The negotiations were hijacked by the bid from Preussag, which owns the holding stake in Thomas Cook, the third-placed company in the British holiday market behind Thomson and Airtours and ahead of First Choice.
Charles Gurassa, chief executive of Thomson Travel, said yesterday: "The board is unanimous in the view that this offer represents fair value for the business. Thomson's strong brands and market positions complement Preussag's own portfolio. It's a great fit."
Observers said the deal, which would require Preussag to sell its stake in Thomas Cook under monopoly legislation, marks a trend within the holiday industry towards cross-European expansion.
At the moment there are three main European markets for package holidays - Germany, Britain and Scandinavia. Preussag's purchase of the Thomson portfolio would give it control of the Scandinavian holiday firm Fritids Resor.
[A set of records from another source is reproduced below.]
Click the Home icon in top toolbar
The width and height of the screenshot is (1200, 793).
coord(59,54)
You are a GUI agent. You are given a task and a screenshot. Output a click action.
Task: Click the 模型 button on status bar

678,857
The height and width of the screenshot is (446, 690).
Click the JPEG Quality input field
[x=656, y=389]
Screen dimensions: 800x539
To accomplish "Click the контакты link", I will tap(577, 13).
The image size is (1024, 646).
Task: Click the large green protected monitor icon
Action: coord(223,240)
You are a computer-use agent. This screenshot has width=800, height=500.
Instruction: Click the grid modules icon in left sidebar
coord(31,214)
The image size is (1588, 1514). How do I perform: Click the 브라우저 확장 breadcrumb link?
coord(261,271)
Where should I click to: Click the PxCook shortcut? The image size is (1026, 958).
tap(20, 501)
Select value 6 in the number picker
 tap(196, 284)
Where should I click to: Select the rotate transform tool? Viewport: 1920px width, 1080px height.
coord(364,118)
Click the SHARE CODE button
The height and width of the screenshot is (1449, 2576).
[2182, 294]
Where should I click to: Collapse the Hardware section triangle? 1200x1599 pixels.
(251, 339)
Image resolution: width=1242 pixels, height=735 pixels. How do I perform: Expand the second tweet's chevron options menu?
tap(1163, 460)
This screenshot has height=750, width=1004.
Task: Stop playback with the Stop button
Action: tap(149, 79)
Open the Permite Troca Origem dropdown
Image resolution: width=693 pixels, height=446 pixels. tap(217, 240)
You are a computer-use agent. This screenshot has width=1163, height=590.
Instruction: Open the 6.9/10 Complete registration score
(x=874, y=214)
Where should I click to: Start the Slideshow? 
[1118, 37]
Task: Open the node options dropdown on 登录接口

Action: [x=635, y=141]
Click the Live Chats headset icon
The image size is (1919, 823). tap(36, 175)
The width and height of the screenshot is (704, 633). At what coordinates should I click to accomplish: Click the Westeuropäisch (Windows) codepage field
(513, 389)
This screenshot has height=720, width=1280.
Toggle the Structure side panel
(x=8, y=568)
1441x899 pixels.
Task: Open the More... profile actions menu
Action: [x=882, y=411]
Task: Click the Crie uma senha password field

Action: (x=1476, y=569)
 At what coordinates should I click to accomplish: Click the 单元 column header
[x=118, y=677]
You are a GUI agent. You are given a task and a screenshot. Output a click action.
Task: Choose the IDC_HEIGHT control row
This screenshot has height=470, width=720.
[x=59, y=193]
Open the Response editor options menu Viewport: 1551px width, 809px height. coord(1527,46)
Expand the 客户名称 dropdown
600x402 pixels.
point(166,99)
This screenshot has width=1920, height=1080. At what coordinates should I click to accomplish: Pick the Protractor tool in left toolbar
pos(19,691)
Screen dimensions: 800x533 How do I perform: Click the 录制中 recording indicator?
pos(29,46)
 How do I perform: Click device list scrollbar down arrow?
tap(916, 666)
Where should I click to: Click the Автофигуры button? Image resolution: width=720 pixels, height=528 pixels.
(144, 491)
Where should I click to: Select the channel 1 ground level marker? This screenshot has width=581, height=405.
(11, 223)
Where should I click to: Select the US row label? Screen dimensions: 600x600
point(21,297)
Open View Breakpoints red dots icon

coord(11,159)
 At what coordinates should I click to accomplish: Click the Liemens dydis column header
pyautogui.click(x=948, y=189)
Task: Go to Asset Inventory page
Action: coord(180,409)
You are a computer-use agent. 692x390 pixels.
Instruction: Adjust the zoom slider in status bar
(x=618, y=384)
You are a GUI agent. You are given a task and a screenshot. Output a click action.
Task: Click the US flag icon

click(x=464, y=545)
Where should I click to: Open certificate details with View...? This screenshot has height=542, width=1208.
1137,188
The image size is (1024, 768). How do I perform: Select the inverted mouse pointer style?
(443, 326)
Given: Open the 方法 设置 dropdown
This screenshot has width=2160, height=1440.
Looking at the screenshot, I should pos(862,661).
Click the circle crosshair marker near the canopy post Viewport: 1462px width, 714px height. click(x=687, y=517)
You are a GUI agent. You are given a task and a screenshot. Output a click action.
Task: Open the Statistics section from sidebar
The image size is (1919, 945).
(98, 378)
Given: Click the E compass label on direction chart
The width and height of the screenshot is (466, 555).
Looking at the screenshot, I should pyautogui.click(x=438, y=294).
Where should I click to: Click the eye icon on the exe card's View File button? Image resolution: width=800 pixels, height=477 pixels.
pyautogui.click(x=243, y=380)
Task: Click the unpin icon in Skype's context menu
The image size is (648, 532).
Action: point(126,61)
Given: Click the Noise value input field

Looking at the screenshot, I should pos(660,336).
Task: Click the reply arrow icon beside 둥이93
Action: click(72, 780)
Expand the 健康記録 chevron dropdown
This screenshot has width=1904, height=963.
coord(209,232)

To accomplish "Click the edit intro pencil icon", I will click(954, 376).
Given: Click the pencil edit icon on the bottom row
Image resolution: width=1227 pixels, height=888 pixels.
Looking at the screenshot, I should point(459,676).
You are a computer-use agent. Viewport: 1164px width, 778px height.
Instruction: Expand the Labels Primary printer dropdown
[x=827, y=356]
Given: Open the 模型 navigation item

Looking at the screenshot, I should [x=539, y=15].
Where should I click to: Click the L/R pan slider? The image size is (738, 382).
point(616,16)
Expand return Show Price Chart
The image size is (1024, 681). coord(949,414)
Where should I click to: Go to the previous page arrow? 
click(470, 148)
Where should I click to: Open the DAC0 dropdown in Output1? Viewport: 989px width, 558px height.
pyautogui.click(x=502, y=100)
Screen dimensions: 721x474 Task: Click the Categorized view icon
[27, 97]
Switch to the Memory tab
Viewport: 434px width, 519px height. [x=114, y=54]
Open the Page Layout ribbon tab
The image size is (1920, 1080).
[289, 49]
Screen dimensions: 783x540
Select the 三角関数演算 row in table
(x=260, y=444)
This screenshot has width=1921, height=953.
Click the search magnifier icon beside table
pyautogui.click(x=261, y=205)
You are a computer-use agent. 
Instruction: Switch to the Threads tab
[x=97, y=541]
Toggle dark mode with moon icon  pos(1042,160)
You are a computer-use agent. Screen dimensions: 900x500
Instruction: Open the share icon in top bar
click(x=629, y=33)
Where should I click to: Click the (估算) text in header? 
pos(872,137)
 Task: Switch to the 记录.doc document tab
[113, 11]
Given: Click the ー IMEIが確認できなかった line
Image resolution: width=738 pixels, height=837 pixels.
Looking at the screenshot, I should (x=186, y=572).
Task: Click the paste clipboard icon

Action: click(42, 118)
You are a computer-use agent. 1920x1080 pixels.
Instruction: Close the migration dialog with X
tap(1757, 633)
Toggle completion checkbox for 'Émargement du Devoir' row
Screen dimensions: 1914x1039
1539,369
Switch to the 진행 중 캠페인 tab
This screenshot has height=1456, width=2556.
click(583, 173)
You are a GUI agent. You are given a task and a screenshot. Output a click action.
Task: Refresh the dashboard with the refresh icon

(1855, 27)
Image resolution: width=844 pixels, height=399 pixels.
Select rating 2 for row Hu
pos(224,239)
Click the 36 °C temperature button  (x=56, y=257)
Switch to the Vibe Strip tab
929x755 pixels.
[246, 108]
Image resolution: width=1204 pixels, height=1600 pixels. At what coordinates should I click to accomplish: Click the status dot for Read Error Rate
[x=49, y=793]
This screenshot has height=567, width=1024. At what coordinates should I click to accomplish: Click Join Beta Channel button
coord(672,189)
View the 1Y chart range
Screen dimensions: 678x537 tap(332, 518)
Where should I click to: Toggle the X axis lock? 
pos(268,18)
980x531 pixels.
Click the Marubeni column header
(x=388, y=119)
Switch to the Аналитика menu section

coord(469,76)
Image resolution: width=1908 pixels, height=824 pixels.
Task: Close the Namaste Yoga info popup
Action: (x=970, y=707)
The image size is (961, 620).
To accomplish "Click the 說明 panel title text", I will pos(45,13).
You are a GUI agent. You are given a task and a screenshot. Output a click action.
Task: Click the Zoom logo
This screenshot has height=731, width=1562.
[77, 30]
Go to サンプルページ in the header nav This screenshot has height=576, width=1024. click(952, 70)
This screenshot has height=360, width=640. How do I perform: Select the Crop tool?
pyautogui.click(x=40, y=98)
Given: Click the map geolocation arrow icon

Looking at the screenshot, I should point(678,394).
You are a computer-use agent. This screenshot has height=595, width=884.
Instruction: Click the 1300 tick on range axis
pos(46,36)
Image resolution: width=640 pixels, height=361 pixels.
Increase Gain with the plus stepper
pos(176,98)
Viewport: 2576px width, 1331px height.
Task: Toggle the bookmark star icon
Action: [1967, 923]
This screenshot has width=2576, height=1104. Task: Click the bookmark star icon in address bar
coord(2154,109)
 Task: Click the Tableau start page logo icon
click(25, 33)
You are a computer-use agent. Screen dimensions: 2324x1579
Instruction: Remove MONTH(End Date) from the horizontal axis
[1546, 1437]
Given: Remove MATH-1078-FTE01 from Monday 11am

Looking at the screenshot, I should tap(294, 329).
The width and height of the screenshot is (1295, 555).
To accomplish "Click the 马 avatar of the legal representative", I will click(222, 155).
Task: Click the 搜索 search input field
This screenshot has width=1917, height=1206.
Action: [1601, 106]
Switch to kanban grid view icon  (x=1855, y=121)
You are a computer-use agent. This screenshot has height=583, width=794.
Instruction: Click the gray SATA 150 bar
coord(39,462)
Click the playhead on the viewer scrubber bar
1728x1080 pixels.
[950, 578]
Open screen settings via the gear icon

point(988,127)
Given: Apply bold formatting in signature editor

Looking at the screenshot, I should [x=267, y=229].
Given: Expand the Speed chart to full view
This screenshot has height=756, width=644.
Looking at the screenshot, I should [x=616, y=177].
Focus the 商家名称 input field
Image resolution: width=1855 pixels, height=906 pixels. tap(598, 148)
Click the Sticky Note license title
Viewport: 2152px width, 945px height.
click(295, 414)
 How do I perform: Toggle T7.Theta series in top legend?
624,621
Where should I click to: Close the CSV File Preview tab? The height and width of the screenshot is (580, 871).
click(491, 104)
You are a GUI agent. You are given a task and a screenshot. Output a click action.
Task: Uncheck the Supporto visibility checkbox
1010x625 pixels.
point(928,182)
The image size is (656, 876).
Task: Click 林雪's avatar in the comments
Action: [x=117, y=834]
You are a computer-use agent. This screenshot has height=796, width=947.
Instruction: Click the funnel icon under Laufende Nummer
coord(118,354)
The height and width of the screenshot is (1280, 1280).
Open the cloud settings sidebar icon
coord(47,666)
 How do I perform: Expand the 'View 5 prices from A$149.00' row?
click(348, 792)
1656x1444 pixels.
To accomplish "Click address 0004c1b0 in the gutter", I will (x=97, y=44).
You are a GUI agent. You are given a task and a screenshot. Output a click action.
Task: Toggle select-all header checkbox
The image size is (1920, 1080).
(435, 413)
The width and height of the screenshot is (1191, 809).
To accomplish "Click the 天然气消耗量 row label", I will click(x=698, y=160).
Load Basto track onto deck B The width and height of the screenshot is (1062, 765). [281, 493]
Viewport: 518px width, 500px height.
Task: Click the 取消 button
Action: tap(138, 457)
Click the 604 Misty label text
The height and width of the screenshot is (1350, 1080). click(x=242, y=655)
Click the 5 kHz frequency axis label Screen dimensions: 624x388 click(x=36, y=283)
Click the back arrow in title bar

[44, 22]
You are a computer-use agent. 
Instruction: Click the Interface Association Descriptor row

If the takeover succeeds, the thwarted C&N or the Swiss firm Kuoni may step in and buy Preussag's 50.1 per cent share in Thomas Cook. To complicate the position further, there are suggestions that Preussag may initially buy a further 22 per cent of Thomas Cook, giving it a total of more than 72 per cent, creating a more attractive prospect to a potential buyer.
Mr Skidmore said: "It's not a declining market. Practically everyone you know goes on holiday or wants to go on holiday. We get very emotive about the Germans but I don't think that people are going to be bothered by the fact that the company are German."
Preussag's chief executive, Michael Frenzel said: "The acquisition of Thomson Travel is an important step towards Preussag's goal."
Last night Susan Knorre, Preussag's spokeswoman, said the group was very similar to Thomson in terms of quality, hotels and destinations. She also said there were no fears than xenophobic Britons would be put off going on holiday with a German company. "People here are aware of the jokes," she said. "We understand the British humour more than you might think."